If I am right, we have sin and cos but not the combination of the two.
On modern hardware, I think there are special instructions to compute both at once.
Because, sometimes you need both the sin and cos of an angle.
Having said that even the software implementation of sincos (if available) might be faster than calling sin and cos separately.
YMMV, I’d suggest to do some measurements (the results may also be different based on which libm implementation is used, or which architecture it is compiled for)
That is the point. Most modern software implementations of sine and cosine rely on the following trigonometric identities: sin (a + b) = sin a * cos b + cos a * sin b and cos (a + b) = cos a * cos b - sin a * sin b. So, if your mathematical library has computed one (meaning it has already computed the four values cos a, sin a, cos b, and sin b), it is only two multiplications and one addition away from computing the other.
That is why both GCC and Clang optimize the following code into a single call to sincos(x) followed by an addition. (For Clang, you might need to pass -ffast-math.)

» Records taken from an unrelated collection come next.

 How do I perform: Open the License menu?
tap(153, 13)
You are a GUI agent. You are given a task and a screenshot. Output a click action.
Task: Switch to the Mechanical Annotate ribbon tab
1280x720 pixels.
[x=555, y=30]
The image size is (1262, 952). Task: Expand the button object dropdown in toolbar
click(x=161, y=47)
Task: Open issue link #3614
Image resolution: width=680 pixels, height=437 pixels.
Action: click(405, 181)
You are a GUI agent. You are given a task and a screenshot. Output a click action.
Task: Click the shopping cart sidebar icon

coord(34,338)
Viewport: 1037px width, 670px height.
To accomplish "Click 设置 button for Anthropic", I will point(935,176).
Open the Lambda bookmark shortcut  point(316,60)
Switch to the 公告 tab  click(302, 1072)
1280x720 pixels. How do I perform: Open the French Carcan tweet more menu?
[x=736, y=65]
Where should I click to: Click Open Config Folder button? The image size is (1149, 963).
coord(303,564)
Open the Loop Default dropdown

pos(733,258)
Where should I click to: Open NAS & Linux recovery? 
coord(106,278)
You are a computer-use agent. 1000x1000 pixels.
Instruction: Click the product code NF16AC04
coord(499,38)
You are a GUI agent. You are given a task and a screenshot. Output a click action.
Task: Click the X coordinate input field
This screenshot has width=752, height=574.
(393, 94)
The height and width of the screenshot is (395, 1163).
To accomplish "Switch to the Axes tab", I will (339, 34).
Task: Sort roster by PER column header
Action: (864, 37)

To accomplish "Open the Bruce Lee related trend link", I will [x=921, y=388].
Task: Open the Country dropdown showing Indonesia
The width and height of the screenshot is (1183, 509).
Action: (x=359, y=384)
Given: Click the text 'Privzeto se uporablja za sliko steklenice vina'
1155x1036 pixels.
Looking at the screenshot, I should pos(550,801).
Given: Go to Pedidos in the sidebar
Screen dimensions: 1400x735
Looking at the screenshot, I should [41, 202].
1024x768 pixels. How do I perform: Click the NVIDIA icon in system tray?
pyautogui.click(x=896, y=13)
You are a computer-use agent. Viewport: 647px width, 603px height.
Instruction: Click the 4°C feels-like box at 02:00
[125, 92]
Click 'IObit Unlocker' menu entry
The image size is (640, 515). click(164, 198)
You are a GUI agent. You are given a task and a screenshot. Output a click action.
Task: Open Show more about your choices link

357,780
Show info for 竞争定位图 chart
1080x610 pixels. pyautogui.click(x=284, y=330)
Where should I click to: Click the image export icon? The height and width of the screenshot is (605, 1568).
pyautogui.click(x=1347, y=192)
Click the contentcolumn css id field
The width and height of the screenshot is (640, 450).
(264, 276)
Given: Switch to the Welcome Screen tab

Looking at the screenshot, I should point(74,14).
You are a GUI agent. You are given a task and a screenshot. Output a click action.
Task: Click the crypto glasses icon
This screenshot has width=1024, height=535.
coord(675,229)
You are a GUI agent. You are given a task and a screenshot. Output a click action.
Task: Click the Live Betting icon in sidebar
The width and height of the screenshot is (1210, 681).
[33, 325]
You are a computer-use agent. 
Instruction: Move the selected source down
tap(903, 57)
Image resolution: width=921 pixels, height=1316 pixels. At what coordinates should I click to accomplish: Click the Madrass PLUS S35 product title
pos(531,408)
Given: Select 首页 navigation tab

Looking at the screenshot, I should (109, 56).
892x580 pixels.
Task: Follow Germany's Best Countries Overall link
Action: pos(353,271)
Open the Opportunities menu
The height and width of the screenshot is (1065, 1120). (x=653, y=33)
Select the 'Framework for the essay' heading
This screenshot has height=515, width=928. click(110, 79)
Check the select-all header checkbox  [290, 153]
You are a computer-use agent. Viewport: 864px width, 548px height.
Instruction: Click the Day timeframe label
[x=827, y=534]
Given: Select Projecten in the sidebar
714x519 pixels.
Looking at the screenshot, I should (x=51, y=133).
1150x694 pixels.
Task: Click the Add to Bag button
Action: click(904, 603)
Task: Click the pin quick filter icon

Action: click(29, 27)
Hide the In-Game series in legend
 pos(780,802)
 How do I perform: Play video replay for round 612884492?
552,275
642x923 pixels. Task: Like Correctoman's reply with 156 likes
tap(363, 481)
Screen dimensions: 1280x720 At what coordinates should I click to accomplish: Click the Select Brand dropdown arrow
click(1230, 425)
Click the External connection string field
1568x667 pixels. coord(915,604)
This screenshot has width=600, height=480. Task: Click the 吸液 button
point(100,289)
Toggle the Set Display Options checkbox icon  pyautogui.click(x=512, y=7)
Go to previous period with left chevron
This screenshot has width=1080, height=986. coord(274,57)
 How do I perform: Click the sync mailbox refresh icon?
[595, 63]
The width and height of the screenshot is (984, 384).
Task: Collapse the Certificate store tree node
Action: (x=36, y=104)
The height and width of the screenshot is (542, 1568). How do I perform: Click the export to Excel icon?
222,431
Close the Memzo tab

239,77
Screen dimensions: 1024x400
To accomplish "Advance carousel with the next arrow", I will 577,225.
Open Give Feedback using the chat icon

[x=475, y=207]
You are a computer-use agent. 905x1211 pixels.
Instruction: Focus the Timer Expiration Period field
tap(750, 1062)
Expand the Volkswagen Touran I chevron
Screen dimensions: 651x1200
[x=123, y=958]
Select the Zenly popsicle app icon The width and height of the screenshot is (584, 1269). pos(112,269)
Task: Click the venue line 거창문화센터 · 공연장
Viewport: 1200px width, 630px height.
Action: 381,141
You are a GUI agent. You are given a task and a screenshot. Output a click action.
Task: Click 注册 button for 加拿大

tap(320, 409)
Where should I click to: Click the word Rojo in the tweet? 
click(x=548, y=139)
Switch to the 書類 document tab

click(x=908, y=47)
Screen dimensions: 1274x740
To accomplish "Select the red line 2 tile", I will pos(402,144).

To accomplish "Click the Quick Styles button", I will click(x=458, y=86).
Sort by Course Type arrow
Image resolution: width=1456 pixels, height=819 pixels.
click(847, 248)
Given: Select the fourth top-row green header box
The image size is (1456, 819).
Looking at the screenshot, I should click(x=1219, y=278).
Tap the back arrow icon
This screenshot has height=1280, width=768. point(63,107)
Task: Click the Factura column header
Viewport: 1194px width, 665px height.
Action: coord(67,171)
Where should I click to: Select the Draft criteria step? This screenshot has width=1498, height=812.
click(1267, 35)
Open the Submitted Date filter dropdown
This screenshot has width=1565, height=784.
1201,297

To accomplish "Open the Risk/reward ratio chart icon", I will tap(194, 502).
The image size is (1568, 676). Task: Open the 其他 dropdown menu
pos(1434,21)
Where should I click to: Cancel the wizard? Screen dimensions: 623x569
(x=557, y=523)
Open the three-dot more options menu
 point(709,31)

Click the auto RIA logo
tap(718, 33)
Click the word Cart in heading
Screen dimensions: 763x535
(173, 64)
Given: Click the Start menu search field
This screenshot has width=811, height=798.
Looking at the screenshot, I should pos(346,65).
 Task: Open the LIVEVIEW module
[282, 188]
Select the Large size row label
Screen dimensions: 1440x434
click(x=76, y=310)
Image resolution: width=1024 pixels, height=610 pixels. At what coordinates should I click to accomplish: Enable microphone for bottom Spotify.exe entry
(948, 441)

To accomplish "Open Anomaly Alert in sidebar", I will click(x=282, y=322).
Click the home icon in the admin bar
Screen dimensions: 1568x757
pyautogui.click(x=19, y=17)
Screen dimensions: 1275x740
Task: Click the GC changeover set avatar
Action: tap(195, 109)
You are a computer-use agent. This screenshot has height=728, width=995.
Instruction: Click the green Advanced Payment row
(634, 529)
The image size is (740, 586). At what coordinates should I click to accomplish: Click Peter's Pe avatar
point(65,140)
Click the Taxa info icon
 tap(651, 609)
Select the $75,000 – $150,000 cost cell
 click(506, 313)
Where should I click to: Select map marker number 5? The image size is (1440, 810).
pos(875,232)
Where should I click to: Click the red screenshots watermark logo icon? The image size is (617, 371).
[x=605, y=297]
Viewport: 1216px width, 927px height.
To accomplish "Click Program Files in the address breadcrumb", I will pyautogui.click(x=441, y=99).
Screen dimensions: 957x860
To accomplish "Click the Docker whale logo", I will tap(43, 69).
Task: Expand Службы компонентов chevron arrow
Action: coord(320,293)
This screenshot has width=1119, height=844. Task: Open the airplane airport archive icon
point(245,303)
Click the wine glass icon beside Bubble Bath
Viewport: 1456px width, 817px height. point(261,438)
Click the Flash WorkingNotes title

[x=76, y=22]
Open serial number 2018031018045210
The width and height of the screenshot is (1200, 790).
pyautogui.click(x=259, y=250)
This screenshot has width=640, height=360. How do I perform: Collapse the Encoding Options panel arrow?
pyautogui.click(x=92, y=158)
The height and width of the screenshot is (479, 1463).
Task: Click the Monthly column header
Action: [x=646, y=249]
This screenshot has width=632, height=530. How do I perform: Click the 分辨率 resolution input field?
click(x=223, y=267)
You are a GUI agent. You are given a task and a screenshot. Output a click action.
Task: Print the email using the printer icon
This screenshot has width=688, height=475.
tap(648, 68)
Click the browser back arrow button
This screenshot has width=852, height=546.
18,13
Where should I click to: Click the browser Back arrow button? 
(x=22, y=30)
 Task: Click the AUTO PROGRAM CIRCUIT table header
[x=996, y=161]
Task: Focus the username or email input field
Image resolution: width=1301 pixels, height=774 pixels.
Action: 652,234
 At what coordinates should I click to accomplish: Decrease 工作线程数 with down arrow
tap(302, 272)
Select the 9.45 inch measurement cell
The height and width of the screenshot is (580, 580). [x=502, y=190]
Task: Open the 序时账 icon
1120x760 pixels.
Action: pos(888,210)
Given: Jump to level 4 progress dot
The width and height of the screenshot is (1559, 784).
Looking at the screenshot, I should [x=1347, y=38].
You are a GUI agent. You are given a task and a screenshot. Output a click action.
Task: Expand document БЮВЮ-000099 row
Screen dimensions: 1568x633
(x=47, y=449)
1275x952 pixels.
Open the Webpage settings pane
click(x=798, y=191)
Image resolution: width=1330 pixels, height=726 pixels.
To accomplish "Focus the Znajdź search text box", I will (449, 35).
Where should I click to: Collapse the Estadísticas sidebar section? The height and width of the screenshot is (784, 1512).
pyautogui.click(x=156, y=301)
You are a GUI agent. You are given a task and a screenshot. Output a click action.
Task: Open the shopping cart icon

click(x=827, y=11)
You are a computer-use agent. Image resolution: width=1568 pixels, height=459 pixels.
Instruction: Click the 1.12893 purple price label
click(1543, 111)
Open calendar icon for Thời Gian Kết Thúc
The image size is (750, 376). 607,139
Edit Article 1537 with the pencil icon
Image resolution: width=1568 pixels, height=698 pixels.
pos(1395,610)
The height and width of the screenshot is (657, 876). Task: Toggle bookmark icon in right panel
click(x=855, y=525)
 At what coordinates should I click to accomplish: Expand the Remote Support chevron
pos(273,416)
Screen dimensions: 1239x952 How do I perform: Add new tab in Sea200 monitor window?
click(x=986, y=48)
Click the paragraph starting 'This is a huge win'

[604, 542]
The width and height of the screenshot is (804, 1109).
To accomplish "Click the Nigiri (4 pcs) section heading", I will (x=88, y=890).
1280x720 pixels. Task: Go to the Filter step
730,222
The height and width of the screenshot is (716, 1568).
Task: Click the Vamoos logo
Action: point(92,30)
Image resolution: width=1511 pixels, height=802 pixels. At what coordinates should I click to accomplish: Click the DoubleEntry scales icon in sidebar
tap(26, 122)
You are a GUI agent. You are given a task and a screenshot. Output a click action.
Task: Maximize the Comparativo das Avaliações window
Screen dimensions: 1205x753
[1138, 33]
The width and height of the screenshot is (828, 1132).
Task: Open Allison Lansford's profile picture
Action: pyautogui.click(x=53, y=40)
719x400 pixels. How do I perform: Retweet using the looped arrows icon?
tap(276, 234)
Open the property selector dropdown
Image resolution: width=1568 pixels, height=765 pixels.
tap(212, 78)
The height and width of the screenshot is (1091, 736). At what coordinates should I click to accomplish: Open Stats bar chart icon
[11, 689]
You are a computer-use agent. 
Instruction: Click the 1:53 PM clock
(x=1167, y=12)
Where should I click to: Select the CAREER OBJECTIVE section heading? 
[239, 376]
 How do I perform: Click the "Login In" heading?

If the function is not available then an ifdef macro could chose to call sin and cos sequentially. To make ‘noalloc’ direct C calls from OCaml possible (without intermediate stubs) perhaps there could be an ‘ml_sincos’ function that is either defined to be equal to ‘sincos’ or the above fallback implementation. This could be prototyped as a small library on ‘opam’ initially and the performance benefits and usefulness measured.
(Although ‘sincos’ needs to return 2 values, so it is not immediately obvious to me whether a ‘noalloc’ implementation would be possible here, unless you’ve preallocated an array or bigarray to store the results in)
If you have any numerical code dealing with rotations, as soon
as you have an angle, you are usually interested both by its sinus and its cosinus.
This is useful for computer graphics but also molecular simulation software.